Document text
-*-

Teaching is not a pit stop.
Teaching is a calling; it is an end in itself, and not a layover between graduate degrees. My boss teaches middle school after several years in the business world and a decade or so of mothering. I'm glad she's getting her masters, and I'm glad she's gone back to work somewhere important, but I found out a few days ago that she doesn't plan to stay. She's not a bad teacher-- she's more effective than many, unfortunately, but you can tell that she's not with the kids. She holds her biological children up as academic ideals and is quicker to catagorize kids as unintelligent than I would like. Finally able to work with a boy she's been considering as not smart enough for our college preperatory program, I uncovered an incredible curiousity masked by huge gaps in his education. He is blocked by his misguided ideas that the sun is an asteroid and that wind is caused by the earth's rotation, but his desire to learn is real and waiting to be harnessed by someone who's interested in teaching him, instead of doubting him.

-*-

Task instructions
A - In the first two sentences of the essay on teaching, list each phrase that says what teaching is or is not.
B - Translate this sentence from the essay on teaching into Spanish: "Teaching is a calling; it is an end in itself, and not a layover between graduate degrees."
The entries below are separate material with no connection to the essay on teaching.

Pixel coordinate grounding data

-*-

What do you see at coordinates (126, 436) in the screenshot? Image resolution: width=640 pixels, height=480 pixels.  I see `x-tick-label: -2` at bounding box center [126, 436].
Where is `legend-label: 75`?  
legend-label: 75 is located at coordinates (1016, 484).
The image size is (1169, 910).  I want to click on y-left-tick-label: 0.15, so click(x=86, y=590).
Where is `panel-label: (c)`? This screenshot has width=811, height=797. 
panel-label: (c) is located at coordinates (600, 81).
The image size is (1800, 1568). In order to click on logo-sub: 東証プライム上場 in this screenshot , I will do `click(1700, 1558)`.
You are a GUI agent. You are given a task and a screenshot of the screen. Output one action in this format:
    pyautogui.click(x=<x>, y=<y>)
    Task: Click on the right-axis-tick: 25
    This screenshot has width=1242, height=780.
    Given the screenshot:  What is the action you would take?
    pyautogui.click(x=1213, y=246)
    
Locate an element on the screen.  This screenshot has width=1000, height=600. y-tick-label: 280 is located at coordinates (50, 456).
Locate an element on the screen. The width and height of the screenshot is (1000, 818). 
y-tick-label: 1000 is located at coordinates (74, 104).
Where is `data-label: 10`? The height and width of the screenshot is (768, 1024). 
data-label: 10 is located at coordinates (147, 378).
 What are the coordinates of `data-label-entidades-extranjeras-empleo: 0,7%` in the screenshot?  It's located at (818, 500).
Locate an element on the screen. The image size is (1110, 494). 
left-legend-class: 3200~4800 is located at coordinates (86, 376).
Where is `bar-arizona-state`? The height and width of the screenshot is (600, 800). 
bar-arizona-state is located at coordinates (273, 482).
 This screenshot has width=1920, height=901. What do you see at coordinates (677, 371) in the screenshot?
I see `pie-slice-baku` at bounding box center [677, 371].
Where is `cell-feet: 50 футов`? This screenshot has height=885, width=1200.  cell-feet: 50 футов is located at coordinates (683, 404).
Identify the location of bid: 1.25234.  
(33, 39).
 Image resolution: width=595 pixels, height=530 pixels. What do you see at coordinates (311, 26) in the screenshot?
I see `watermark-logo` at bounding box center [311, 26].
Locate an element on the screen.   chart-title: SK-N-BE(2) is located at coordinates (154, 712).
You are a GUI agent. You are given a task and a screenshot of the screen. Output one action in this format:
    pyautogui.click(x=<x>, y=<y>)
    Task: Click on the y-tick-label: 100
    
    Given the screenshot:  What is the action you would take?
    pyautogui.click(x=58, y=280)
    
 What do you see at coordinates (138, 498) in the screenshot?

-*-

Your written answers
A -
- not a pit stop
- a calling
- an end in itself
- not a layover between graduate degrees

B - La enseñanza es una vocación; es un fin en sí misma, y no una escala entre títulos de posgrado.